Paul Manning, chief executive of Helius Therapeutics, a biotechnology company that has commissioned polling on the legalization of recreational cannabis in New Zealand for two years, suggested that the race is too close to call.
“The ‘yes’ vote has firmed up slightly, but it’s still looking very close, with public opinion set to keep shifting right up until voting closes,” Manning said.
“The quality of debate and the strength of arguments for or against legalisation in the next two weeks are now critical,” Manning added. “Turn-out of 18- to 34-year-olds will also be key. Young adults are the strongest supporters of the bill, but they also have the lowest registration and intention to vote.”
Andrew Geddis, a public law professor at the University of Otago, said that cannabis legalization has never enjoyed overwhelming support in New Zealand.
“Those wanting to see a yes vote had to convince a reasonable number of people that their previous prohibitionist views were mistaken,” he said. “At the moment, it doesn’t look like they have been able to do so and time really is running out.”

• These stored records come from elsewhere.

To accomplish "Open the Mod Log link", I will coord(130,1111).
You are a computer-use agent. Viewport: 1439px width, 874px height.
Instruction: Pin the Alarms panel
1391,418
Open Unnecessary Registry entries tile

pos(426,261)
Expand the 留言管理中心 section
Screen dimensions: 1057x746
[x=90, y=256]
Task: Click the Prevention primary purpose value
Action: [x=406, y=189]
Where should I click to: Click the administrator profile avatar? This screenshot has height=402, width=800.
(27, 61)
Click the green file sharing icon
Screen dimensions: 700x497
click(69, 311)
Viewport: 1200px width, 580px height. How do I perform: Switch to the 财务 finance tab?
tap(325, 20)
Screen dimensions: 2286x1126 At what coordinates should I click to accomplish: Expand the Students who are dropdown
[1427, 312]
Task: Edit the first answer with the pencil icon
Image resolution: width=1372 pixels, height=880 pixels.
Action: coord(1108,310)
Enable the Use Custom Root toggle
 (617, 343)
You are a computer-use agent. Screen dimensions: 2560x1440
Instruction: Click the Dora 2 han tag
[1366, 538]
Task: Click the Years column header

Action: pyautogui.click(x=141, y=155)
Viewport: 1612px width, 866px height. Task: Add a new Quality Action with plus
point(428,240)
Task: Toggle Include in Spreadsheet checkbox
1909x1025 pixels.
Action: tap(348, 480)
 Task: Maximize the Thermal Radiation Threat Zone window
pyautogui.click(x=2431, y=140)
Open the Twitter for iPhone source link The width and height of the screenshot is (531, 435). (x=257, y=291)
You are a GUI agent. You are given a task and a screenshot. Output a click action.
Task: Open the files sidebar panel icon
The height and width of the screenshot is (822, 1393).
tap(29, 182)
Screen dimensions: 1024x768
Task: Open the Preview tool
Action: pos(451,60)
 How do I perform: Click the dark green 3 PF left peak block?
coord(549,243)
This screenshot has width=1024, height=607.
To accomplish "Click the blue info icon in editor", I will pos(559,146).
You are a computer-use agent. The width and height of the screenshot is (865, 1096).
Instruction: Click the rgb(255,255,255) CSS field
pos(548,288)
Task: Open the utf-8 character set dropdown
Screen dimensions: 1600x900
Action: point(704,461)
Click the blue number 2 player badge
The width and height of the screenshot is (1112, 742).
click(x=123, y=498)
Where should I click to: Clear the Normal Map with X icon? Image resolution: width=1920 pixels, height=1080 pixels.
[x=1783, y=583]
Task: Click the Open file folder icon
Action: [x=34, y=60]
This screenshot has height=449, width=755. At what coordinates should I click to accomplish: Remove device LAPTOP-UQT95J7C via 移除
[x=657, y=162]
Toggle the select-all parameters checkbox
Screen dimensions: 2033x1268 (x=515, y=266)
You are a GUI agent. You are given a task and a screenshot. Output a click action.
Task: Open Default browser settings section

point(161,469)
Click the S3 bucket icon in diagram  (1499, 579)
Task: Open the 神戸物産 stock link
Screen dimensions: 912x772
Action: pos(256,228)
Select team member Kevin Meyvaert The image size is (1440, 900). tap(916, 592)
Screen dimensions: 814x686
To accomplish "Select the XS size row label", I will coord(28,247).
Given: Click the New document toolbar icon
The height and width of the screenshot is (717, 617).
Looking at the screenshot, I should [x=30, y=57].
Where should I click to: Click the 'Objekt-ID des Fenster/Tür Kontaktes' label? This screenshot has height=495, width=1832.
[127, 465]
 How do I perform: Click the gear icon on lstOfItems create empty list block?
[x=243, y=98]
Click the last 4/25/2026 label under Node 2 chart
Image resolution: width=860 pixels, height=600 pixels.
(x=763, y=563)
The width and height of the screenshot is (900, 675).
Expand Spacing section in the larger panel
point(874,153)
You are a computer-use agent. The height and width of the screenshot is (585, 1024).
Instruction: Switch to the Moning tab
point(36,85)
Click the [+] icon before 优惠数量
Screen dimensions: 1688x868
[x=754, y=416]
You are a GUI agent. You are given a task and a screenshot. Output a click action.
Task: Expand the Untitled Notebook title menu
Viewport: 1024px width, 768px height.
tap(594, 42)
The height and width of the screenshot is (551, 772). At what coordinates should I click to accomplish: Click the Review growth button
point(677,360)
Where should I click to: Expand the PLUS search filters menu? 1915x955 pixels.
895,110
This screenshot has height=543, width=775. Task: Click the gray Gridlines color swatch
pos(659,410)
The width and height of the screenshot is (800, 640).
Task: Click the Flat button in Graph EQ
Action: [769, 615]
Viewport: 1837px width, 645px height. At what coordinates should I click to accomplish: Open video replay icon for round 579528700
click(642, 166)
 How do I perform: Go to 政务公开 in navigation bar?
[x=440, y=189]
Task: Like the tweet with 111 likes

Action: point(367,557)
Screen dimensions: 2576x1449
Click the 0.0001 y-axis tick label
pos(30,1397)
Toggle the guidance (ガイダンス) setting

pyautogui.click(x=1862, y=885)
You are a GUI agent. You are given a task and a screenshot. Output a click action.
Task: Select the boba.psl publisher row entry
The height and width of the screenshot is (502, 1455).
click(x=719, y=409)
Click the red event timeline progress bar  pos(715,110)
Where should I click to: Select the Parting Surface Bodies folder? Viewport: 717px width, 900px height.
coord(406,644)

Former Prime Minister Helen Clark of the Labour Party, who now serves as the chair of the Global Commission on Drug Policy, launched a publicity campaign calling on voters to support the legalization referendum.
“I think there’s everything to play for with this one,” said Clark. “If you averaged out all the polls, it’s a tough race but it’s doable.”
Early voting for the October 17 election has already begun. The vote was originally scheduled for September 19, but was delayed because of the coronavirus pandemic.